*What the task requires:*
Up to and including the final line, please copy every line exactly, starting from the one that contains "Given: Expand the COFINS 7.6% dropdown" in the material below.

· · · ·

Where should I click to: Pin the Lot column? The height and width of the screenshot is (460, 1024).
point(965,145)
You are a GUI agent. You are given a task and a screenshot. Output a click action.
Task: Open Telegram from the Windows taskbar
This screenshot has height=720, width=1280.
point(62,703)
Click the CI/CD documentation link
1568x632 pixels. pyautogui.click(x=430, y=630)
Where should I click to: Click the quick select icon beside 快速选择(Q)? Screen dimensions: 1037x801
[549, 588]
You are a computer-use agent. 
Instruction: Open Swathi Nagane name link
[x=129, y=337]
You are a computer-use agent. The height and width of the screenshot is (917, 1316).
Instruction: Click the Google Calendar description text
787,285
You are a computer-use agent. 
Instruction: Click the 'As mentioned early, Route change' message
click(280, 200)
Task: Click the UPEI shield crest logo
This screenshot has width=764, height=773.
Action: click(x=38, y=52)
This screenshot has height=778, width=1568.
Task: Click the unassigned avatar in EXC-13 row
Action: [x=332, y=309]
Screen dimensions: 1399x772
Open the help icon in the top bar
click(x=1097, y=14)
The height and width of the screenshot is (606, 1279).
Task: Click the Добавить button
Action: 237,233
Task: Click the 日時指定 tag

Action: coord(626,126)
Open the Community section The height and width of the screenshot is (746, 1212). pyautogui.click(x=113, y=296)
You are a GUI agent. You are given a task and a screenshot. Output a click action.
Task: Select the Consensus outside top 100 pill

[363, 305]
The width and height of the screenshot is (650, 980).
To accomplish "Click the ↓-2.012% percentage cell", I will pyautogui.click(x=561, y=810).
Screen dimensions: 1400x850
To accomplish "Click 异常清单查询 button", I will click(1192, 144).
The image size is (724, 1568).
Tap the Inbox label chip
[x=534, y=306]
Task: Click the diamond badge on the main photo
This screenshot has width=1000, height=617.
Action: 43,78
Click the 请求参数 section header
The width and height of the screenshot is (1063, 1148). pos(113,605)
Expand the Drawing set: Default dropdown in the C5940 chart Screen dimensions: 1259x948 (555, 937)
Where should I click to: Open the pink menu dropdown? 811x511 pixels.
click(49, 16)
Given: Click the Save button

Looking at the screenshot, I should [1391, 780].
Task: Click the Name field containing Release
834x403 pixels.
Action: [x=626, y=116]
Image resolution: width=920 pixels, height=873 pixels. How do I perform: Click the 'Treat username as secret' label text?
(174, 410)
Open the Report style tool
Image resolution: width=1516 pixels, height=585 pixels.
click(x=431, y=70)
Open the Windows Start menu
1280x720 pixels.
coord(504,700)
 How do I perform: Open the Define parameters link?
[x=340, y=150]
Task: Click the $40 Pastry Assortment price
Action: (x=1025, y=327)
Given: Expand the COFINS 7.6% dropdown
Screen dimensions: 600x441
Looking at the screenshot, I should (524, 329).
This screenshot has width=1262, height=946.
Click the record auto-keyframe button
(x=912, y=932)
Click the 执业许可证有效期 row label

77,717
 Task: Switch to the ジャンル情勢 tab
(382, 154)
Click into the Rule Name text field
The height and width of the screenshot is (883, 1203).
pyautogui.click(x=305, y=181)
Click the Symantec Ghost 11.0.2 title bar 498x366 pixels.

· · · ·

*Result of the exercise:*
Given: Expand the COFINS 7.6% dropdown
Screen dimensions: 600x441
Looking at the screenshot, I should (524, 329).
This screenshot has width=1262, height=946.
Click the record auto-keyframe button
(x=912, y=932)
Click the 执业许可证有效期 row label

77,717
 Task: Switch to the ジャンル情勢 tab
(382, 154)
Click into the Rule Name text field
The height and width of the screenshot is (883, 1203).
pyautogui.click(x=305, y=181)
Click the Symantec Ghost 11.0.2 title bar 498x366 pixels.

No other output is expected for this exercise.